Lotz seeks to take that critique further with a satirical exaggeration of white supremacist attitudes. While Coppola transposed the story from the Belgian Congo to Vietnam, Lotz relocates to Somalia and Afghanistan, presented first as Somali fisherman-turned-pirate Ultimo presents his own case to a court trying him in Hamburg and then joins German army sergeant Pellner and his private soldier sidekick Stefan Dorsch following the Hindu Kush (which for them is a river, not a mountain range) into Afghanistan in search of a rogue white officer who takes the place of Conrad’s Kurtz.
Since its Vienna première, there have been some large-scale productions of this script (in Vancouver and by the Greek National Theatre for instance) but this is a minimalist adaptation of Daniel Brunet’s translation by director Anthony Simpson-Pike with a cast of just four and adds extra irony by them all being black females.
Simpson-Pike and his designer Rosie Elnile offer a reminder of the play’s radio origins with a glassed-in sound studio where foley effects are created that is set on one side of the faux-panelled theatre.
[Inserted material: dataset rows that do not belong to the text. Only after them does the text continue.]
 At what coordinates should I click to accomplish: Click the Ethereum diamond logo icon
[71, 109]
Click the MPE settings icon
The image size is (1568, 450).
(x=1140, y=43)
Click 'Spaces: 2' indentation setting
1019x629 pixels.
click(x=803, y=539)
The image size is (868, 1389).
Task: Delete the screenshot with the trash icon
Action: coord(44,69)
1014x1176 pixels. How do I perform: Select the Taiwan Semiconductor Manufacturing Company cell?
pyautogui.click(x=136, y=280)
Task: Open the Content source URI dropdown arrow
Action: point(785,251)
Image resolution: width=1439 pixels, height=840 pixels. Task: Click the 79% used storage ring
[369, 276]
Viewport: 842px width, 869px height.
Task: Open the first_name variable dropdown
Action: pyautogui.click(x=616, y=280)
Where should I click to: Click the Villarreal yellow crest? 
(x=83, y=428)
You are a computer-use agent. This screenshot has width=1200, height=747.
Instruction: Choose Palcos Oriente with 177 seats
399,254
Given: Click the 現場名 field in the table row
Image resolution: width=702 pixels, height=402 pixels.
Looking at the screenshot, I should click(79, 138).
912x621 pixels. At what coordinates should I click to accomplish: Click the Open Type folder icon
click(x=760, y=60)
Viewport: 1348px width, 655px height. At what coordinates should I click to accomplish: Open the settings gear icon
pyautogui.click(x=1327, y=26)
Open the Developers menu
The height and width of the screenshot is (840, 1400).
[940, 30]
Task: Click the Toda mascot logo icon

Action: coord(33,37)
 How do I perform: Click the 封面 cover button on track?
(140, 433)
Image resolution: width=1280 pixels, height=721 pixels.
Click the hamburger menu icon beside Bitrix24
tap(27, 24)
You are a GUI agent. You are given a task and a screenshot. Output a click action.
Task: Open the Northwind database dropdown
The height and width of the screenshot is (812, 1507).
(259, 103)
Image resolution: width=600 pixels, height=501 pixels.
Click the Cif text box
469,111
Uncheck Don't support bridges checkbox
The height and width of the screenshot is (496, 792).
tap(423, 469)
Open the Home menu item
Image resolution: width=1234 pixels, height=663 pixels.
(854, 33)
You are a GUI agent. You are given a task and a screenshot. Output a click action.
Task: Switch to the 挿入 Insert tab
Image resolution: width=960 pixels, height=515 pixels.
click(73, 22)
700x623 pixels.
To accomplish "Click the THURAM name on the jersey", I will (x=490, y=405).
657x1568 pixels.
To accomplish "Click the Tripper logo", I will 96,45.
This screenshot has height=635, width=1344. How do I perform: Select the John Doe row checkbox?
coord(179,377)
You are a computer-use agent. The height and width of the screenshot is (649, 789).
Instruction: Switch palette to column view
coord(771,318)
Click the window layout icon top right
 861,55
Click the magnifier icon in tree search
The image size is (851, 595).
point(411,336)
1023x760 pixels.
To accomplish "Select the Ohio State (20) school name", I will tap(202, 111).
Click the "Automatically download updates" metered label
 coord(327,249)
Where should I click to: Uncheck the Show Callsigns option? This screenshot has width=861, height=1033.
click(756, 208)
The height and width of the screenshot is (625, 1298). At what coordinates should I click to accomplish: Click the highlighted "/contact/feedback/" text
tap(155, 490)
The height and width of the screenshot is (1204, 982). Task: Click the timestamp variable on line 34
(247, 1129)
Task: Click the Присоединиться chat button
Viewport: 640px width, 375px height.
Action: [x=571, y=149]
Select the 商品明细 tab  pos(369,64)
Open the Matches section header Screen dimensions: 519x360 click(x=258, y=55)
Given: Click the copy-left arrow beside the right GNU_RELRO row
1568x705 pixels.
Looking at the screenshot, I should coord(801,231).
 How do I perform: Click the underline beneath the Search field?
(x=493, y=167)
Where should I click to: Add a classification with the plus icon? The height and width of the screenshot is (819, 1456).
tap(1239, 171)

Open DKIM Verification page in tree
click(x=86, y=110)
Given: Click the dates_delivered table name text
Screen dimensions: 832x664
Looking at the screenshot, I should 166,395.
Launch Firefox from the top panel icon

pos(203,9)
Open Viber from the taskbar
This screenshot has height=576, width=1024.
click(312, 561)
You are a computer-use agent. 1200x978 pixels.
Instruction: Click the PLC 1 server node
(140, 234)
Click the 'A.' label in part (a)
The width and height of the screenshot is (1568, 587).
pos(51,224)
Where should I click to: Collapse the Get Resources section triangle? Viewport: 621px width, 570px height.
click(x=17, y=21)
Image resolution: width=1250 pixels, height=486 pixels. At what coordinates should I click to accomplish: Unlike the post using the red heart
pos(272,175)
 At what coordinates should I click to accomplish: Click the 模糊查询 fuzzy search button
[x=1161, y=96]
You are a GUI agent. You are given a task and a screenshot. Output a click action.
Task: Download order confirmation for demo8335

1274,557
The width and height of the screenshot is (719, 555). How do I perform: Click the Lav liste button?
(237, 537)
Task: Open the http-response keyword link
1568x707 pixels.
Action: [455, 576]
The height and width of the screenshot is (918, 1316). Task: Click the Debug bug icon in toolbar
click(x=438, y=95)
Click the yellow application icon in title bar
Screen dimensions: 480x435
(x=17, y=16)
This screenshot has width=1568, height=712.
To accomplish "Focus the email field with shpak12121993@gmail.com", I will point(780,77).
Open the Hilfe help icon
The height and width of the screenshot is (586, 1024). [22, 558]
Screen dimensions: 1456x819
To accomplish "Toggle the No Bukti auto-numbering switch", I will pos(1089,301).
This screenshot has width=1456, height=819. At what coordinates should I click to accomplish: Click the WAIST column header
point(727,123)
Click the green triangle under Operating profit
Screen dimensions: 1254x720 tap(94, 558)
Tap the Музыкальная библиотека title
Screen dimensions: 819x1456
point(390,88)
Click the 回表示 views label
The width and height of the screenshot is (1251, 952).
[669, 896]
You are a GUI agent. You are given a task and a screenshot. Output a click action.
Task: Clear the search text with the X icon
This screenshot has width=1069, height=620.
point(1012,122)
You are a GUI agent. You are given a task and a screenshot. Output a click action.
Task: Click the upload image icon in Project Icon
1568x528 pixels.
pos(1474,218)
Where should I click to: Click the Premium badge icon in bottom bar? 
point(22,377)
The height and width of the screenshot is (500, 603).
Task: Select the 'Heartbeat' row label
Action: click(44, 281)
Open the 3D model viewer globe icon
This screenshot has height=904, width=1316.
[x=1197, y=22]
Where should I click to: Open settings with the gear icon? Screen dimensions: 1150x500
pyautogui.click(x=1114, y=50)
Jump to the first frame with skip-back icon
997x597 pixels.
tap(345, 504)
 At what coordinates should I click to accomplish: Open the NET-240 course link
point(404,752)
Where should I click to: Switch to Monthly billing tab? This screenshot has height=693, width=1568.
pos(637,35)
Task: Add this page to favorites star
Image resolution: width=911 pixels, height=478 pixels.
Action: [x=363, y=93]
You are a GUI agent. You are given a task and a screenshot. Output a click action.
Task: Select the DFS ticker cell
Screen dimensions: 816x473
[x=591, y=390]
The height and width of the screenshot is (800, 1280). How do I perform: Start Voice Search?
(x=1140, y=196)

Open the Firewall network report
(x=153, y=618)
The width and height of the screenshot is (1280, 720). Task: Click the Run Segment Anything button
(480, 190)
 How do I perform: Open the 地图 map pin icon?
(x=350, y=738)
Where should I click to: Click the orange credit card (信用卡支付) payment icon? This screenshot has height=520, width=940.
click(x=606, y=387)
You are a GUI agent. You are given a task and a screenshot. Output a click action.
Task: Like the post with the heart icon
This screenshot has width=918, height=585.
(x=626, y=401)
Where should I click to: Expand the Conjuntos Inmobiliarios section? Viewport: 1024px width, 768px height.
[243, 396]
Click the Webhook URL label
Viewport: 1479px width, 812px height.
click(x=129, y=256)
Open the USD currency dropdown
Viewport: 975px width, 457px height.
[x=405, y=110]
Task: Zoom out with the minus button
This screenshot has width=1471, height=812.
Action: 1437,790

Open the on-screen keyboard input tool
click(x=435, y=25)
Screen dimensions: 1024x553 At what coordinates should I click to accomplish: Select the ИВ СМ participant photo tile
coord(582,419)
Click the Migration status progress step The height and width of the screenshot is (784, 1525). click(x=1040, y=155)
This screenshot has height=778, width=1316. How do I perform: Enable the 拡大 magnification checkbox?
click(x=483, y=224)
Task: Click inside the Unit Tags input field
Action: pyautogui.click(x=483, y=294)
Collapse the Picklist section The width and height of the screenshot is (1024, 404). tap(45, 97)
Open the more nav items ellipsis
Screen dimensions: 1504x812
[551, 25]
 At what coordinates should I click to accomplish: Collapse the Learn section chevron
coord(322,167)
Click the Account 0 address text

Rochelle Rose emerges from it to play pirate Ultimo and gains immediate acceptance of her in the male role that sets the pattern for the whole show, which has a simple directness that makes its images even more forceful.
Ultimo’s long monologue, partly played to a microphone while the back of a lawyer’s head appears on screen behind him, is delivered with an honest and convincing openness. He tells how he and school friend Tofdau (Shannon Hayes) found the resources to buy a boat, how they knotted nets and become fishermen but only to find their nets came up empty. The sea had been fished out by international fishing fleets. They looked down through a sea from which even the water had been taken, leaving only the rage in its depths.
Ultimo then went to university and learned all the skills of a pirate but his little boat was run down and smashed by a big German ship, which he managed to board—which was when they arrested him. Poignant and poetic, it concludes with a bitter fable before Wagner’s "Valkyrie" theme introduces Travis Alabanza as condescending, camply self-important white Sgt Pellner and Seraphina Bey in a comic moustache as Dorsch.
As they make their way up river (their progress pictorially mapped on screen) in their search for Lieutenant Colonel Deutinger, the absurdity of their view of the inhabitants at first may seem silly rather than witty. It takes a moment to register the satirical strength of ridiculous reactions, such as Pellner’s shock at discovering the natives as carnivores.
Deutinger, when they find him recounting a strange dream of taking trip up his own anus, is a played by Rochelle Rose as a richly voiced heavyweight (she is briefly a talking parrot too), but Shannon Hayes plays the other people they encounter from Italian UN soldiers to missionary Carter.
Its whimsicality and seemingly chaotic structure may mistakenly make The Ridiculous Darkness seem lightweight, but its caricature of white colonialist attitudes is savage and the setting and direction give some order, slyly sending up its radio origins as well as scoring political points which are emphasised by the casting, which assembles a cast who handle it with skill and vivacity. Who said Germans had no sense of humour? Send them to see this.